Selected excerpt:
In the Ukraine, 18,000 square kilometers of agricultural land was contaminated, but the forests were hit the hardest. Forty percent of the woods are contaminated, totalling 35,000 square kilometers. Many of the inhabitants of the area continue to eat fruits and vegetables from their own gardens and they also continue fishing and gathering mushrooms and berries. This is what they are used to doing, even if it means that their intake of radioactive elements is two to five times higher than is acceptable.
According to the Ukraine government, this is the case for 3.5 million
people. In Russia, 19 regions were affected, with 2.7 million people
living in the area, and in Belarus a quarter of the nation's territory
was hit by two-thirds of the radioactive fallout from Chernobyl. At the
time, 2.2 million people were living there, a number that has since
dwindled to 1.5 million. The area around the second biggest
city of Gomel was particularly affected.
Grigory and Maria Smeyan, aged 71 and 77 respectively, found themselves
uprooted after the accident. They were living 27 kilometers away from Chernobyl
on the Belarusian side. Their village was evacuated in June 1986, says
Mr. Smeyan. "There was a truck for every two or three families. We were
allowed to take one bed, a bag of potatoes and food for three days.
They gave us tinned meat, oranges and 1,500 roubles per person." Mrs.
Smeyan continues, "We used that to buy new furniture, but we had to leave behind
our animals: two cows, a calf and two pigs of 280 kilograms each." The
zone was closed off and they were not allowed back in. "My aunt died
and we wanted to bury her in native soil." At the checkpoint they were
stopped and sent away. "We had to bury her in another village." Maria
Smeyan is not bothered about going back anymore, but Grigory is. "If I
could, I would go there today even. Over there the nightingales were
singing and here there are only crows."

[Entries on where items appear]
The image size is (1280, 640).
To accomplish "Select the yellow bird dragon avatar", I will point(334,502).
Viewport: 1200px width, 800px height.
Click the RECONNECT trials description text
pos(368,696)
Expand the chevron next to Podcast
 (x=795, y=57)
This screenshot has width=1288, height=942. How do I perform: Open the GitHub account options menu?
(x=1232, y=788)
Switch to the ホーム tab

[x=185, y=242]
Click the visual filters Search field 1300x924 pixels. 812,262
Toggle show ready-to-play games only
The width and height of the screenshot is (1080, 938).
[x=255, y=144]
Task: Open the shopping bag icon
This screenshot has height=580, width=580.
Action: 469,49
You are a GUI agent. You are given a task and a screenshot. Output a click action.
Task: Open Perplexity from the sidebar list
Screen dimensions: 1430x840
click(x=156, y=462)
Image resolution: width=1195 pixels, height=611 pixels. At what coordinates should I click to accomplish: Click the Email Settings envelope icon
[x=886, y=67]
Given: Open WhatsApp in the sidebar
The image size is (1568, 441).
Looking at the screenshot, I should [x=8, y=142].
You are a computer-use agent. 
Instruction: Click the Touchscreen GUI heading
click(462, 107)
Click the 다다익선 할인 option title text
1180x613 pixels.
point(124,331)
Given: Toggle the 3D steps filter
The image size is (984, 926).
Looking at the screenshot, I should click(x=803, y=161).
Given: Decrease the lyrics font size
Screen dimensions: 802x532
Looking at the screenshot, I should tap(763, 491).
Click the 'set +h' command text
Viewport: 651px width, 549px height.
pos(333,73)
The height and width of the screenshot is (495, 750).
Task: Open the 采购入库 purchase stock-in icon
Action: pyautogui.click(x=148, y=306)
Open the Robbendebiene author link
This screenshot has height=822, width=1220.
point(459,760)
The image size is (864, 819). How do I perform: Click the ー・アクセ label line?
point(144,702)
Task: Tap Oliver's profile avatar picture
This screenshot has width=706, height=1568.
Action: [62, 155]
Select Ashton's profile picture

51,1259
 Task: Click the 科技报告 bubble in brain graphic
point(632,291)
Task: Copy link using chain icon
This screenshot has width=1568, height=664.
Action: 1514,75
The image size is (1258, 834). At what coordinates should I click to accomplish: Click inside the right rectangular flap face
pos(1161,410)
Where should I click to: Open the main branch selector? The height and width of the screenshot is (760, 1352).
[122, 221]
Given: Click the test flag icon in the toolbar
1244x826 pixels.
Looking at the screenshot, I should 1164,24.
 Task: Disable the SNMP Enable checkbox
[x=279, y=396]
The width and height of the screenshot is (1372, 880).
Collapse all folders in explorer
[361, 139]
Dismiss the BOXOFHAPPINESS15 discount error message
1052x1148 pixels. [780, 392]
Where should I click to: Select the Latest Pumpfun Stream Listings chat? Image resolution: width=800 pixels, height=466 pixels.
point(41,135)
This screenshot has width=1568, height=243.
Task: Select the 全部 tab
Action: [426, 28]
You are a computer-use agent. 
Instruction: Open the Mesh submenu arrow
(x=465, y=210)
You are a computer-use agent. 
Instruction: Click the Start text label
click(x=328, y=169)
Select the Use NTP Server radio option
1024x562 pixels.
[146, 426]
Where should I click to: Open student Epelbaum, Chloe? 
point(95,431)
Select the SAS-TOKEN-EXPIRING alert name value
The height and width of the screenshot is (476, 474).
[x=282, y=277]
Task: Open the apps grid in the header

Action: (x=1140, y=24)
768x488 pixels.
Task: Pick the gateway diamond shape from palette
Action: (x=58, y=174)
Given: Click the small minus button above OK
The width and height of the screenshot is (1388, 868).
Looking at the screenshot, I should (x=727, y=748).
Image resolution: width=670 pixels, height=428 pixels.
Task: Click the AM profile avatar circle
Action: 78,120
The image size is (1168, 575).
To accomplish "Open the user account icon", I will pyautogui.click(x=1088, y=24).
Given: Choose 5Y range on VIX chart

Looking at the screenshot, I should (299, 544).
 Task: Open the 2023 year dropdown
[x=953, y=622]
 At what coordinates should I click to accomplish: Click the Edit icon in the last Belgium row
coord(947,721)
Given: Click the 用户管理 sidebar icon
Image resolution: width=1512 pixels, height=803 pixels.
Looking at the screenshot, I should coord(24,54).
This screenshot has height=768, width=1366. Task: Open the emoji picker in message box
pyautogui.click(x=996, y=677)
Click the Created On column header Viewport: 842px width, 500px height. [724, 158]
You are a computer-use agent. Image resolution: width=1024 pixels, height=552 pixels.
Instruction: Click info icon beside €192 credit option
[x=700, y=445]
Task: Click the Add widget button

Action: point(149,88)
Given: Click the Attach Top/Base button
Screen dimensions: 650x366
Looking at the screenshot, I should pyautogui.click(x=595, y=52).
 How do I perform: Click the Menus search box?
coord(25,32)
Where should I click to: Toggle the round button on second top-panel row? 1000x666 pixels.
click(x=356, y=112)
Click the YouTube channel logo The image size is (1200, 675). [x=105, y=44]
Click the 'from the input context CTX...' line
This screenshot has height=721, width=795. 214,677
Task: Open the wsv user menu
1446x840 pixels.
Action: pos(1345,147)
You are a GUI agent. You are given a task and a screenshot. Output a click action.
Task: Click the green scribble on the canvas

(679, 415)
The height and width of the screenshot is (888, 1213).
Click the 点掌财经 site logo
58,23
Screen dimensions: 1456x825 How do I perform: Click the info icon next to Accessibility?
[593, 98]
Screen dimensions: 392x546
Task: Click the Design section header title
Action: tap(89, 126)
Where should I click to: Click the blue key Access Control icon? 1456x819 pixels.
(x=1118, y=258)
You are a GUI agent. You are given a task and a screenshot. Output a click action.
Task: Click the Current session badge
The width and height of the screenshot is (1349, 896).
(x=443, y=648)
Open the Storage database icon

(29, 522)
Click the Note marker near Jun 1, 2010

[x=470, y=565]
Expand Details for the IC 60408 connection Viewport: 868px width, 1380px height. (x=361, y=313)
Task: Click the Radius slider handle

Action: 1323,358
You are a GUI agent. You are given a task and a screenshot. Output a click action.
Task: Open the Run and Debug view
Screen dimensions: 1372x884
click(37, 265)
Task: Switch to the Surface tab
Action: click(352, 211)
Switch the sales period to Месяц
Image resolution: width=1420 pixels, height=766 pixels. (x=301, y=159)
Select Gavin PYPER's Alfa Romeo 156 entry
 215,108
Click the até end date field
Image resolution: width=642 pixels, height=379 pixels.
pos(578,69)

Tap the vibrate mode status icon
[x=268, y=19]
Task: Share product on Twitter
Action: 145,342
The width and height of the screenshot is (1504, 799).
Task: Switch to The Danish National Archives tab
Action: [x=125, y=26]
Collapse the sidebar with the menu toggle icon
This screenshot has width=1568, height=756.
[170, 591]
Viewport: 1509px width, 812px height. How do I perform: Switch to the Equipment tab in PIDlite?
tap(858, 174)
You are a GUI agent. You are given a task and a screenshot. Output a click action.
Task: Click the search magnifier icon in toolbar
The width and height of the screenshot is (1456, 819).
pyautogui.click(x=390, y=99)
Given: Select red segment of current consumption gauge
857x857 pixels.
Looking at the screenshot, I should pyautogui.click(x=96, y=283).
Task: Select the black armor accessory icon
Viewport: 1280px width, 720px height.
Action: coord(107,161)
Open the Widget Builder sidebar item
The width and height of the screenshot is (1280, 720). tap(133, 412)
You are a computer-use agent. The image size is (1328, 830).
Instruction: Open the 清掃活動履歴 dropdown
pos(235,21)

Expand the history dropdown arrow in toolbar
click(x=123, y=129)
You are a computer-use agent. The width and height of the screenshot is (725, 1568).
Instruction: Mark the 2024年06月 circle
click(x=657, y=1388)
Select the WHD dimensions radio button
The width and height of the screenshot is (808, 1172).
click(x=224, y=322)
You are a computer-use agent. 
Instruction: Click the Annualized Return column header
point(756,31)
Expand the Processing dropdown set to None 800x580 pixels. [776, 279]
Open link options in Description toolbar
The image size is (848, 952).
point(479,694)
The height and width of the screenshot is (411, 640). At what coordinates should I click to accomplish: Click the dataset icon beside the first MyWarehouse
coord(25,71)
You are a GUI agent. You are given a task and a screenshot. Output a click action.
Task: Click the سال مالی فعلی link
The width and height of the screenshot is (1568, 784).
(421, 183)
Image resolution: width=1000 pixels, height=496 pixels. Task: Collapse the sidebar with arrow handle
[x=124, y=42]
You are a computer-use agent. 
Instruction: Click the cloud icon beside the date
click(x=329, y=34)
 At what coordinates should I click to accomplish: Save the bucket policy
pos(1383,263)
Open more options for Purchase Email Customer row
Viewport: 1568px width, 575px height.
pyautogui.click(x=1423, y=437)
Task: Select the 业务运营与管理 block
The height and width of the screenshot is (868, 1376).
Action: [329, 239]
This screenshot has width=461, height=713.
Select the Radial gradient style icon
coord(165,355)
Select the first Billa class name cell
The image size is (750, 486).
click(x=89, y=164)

Goals:
1/ Reproduce the Chernobyl passage word for word, beginning at "According to the" and ending after "for three days.".
2/ According to the Chernobyl passage, how many square kilometers of Ukrainian forest are contaminated?

Responses by task:
1/
According to the Ukraine government, this is the case for 3.5 million
people. In Russia, 19 regions were affected, with 2.7 million people
living in the area, and in Belarus a quarter of the nation's territory
was hit by two-thirds of the radioactive fallout from Chernobyl. At the
time, 2.2 million people were living there, a number that has since
dwindled to 1.5 million. The area around the second biggest
city of Gomel was particularly affected.
Grigory and Maria Smeyan, aged 71 and 77 respectively, found themselves
uprooted after the accident. They were living 27 kilometers away from Chernobyl
on the Belarusian side. Their village was evacuated in June 1986, says
Mr. Smeyan. "There was a truck for every two or three families. We were
allowed to take one bed, a bag of potatoes and food for three days.

2/ 35,000 square kilometers